SUPPLIED RECORDS →
▼
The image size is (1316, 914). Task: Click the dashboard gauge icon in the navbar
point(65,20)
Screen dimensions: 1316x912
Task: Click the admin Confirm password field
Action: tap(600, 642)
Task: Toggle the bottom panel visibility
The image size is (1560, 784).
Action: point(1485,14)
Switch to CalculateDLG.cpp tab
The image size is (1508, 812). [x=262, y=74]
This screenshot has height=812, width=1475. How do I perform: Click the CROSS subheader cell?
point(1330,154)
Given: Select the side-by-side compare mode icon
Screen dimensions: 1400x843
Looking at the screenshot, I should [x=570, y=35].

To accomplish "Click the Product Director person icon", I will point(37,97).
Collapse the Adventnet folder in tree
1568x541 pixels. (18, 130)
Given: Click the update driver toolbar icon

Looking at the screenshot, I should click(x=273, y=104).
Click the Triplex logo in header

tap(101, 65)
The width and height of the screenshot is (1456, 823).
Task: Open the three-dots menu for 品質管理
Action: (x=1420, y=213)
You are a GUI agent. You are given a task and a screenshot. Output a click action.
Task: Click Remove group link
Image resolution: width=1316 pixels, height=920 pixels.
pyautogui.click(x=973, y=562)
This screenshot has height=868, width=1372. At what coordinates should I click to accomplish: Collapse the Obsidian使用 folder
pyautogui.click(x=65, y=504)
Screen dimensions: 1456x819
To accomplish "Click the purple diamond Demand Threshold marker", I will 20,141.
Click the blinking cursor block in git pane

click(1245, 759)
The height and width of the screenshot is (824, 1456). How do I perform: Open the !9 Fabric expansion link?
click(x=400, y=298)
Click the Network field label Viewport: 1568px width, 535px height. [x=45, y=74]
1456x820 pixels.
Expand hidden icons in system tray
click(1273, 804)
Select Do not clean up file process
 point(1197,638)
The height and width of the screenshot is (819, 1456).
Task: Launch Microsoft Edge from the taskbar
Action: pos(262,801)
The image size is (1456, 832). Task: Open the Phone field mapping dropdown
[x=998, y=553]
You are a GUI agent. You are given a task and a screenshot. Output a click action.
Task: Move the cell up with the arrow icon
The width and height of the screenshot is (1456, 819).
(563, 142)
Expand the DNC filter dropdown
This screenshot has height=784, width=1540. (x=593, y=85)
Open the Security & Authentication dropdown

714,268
▲
WORK ITEM → Write the data out again in full and exactly.

ANSWER AREA →
The image size is (1316, 914). Task: Click the dashboard gauge icon in the navbar
point(65,20)
Screen dimensions: 1316x912
Task: Click the admin Confirm password field
Action: tap(600, 642)
Task: Toggle the bottom panel visibility
The image size is (1560, 784).
Action: point(1485,14)
Switch to CalculateDLG.cpp tab
The image size is (1508, 812). [x=262, y=74]
This screenshot has height=812, width=1475. How do I perform: Click the CROSS subheader cell?
point(1330,154)
Given: Select the side-by-side compare mode icon
Screen dimensions: 1400x843
Looking at the screenshot, I should [x=570, y=35].

To accomplish "Click the Product Director person icon", I will point(37,97).
Collapse the Adventnet folder in tree
1568x541 pixels. (18, 130)
Given: Click the update driver toolbar icon

Looking at the screenshot, I should click(x=273, y=104).
Click the Triplex logo in header

tap(101, 65)
The width and height of the screenshot is (1456, 823).
Task: Open the three-dots menu for 品質管理
Action: (x=1420, y=213)
You are a GUI agent. You are given a task and a screenshot. Output a click action.
Task: Click Remove group link
Image resolution: width=1316 pixels, height=920 pixels.
pyautogui.click(x=973, y=562)
This screenshot has height=868, width=1372. At what coordinates should I click to accomplish: Collapse the Obsidian使用 folder
pyautogui.click(x=65, y=504)
Screen dimensions: 1456x819
To accomplish "Click the purple diamond Demand Threshold marker", I will 20,141.
Click the blinking cursor block in git pane

click(1245, 759)
The height and width of the screenshot is (824, 1456). How do I perform: Open the !9 Fabric expansion link?
click(x=400, y=298)
Click the Network field label Viewport: 1568px width, 535px height. [x=45, y=74]
1456x820 pixels.
Expand hidden icons in system tray
click(1273, 804)
Select Do not clean up file process
 point(1197,638)
The height and width of the screenshot is (819, 1456).
Task: Launch Microsoft Edge from the taskbar
Action: pos(262,801)
The image size is (1456, 832). Task: Open the Phone field mapping dropdown
[x=998, y=553]
You are a GUI agent. You are given a task and a screenshot. Output a click action.
Task: Move the cell up with the arrow icon
The width and height of the screenshot is (1456, 819).
(563, 142)
Expand the DNC filter dropdown
This screenshot has height=784, width=1540. (x=593, y=85)
Open the Security & Authentication dropdown

714,268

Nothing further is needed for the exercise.